(Dataset entries)
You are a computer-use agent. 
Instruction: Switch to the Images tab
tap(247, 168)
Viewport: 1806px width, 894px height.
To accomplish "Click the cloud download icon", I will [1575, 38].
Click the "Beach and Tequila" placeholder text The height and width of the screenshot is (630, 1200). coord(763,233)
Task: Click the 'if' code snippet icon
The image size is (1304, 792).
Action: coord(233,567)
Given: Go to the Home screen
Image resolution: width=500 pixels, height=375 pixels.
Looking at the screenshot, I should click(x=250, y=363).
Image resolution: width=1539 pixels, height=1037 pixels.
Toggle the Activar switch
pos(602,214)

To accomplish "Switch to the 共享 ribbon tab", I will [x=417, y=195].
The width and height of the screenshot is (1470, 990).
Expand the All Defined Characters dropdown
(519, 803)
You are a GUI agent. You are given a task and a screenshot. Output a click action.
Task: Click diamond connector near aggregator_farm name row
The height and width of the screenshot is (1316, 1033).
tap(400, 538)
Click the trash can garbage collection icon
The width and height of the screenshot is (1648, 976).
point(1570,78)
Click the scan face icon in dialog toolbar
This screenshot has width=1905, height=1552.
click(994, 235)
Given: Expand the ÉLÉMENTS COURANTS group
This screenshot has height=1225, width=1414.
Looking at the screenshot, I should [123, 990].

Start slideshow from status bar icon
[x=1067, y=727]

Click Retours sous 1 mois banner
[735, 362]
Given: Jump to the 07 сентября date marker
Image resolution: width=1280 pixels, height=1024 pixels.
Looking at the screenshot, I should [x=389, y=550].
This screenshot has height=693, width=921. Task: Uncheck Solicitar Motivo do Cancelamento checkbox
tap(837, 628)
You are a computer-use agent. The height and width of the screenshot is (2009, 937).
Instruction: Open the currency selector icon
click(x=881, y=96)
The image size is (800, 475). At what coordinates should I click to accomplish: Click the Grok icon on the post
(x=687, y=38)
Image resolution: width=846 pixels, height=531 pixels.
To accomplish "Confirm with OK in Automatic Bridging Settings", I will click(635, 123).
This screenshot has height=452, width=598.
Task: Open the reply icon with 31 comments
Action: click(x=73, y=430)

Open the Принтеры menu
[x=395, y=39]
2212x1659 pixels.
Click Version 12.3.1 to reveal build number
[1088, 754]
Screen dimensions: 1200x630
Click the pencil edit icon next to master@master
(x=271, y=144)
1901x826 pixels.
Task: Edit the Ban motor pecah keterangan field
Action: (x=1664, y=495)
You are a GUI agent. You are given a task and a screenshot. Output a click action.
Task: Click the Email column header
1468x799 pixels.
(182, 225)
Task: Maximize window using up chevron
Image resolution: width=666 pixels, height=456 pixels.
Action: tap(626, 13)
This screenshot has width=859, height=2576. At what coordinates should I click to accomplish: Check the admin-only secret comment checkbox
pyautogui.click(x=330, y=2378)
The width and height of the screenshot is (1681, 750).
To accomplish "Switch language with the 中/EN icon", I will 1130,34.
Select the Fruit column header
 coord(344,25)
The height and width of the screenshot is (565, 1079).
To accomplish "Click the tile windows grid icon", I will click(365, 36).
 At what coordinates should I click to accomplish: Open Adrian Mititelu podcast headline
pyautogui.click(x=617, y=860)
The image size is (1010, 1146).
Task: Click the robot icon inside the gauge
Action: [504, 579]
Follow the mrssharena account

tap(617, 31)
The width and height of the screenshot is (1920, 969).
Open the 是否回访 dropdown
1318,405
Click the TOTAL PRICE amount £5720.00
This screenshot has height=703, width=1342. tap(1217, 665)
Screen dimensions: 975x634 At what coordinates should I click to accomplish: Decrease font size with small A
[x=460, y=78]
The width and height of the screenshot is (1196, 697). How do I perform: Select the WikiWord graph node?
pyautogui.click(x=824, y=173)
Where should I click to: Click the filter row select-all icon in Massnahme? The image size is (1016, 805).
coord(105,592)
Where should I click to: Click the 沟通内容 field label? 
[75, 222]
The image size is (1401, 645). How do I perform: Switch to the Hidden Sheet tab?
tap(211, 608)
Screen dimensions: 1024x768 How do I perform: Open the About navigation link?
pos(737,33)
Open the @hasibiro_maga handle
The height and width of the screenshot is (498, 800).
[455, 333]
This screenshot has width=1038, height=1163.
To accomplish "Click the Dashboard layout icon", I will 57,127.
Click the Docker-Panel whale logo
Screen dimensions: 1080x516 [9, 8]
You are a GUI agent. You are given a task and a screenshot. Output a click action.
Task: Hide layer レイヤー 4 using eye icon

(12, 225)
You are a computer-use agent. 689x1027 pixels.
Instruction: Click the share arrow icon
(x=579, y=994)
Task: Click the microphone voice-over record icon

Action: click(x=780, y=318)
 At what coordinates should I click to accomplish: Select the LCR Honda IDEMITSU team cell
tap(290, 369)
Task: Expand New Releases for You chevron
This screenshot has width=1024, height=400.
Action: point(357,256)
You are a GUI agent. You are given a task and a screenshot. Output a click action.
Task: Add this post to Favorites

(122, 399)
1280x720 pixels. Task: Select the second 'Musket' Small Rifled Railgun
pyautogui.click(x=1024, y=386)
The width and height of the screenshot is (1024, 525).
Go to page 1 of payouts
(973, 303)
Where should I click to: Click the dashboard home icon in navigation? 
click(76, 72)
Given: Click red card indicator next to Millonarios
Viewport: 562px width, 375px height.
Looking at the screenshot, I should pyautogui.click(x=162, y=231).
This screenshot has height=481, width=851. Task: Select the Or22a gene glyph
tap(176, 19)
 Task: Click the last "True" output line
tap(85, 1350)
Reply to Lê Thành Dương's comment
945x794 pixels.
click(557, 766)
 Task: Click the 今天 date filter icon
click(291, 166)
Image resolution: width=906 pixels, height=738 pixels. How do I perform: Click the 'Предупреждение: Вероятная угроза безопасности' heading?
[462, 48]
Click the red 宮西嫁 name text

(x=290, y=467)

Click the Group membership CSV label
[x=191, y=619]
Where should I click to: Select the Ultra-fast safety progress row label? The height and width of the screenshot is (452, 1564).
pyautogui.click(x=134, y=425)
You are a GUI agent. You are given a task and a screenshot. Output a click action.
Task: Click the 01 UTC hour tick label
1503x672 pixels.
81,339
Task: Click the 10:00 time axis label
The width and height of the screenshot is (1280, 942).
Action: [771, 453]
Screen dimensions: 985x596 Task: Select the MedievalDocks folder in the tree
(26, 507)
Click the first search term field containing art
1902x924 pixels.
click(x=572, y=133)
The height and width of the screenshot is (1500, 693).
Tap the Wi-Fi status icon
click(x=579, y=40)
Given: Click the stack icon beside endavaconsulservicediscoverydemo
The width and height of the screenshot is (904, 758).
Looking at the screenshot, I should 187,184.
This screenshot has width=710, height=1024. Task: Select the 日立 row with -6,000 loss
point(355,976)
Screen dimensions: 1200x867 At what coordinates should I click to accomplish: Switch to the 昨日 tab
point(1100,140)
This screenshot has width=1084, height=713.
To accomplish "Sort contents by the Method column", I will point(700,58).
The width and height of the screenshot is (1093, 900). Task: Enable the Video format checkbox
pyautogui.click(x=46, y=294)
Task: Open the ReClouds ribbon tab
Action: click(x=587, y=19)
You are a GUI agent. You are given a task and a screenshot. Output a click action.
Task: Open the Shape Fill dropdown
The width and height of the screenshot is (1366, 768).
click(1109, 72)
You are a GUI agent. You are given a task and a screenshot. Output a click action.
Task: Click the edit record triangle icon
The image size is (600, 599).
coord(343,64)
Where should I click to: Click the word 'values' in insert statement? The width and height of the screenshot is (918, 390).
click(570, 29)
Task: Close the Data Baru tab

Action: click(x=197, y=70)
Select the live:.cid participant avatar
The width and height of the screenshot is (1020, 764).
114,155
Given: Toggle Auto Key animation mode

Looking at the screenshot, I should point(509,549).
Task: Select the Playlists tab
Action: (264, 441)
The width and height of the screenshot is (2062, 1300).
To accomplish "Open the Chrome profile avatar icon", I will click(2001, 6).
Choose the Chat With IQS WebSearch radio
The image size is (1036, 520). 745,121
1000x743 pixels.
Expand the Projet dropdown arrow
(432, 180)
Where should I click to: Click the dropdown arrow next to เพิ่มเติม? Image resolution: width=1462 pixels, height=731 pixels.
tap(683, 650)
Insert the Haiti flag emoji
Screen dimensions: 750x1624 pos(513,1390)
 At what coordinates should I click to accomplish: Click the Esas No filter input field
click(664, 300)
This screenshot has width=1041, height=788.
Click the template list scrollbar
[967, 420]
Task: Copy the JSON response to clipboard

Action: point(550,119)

TASK PROMPT ▸ Beginning at the first line of the records, give again each line exactly as written, ending with the line that contains "Given: Jump to the 07 сентября date marker".

EXERCISE ANSWER ▸
You are a computer-use agent. 
Instruction: Switch to the Images tab
tap(247, 168)
Viewport: 1806px width, 894px height.
To accomplish "Click the cloud download icon", I will [1575, 38].
Click the "Beach and Tequila" placeholder text The height and width of the screenshot is (630, 1200). coord(763,233)
Task: Click the 'if' code snippet icon
The image size is (1304, 792).
Action: coord(233,567)
Given: Go to the Home screen
Image resolution: width=500 pixels, height=375 pixels.
Looking at the screenshot, I should click(x=250, y=363).
Image resolution: width=1539 pixels, height=1037 pixels.
Toggle the Activar switch
pos(602,214)

To accomplish "Switch to the 共享 ribbon tab", I will [x=417, y=195].
The width and height of the screenshot is (1470, 990).
Expand the All Defined Characters dropdown
(519, 803)
You are a GUI agent. You are given a task and a screenshot. Output a click action.
Task: Click diamond connector near aggregator_farm name row
The height and width of the screenshot is (1316, 1033).
tap(400, 538)
Click the trash can garbage collection icon
The width and height of the screenshot is (1648, 976).
point(1570,78)
Click the scan face icon in dialog toolbar
This screenshot has width=1905, height=1552.
click(994, 235)
Given: Expand the ÉLÉMENTS COURANTS group
This screenshot has height=1225, width=1414.
Looking at the screenshot, I should [123, 990].

Start slideshow from status bar icon
[x=1067, y=727]

Click Retours sous 1 mois banner
[735, 362]
Given: Jump to the 07 сентября date marker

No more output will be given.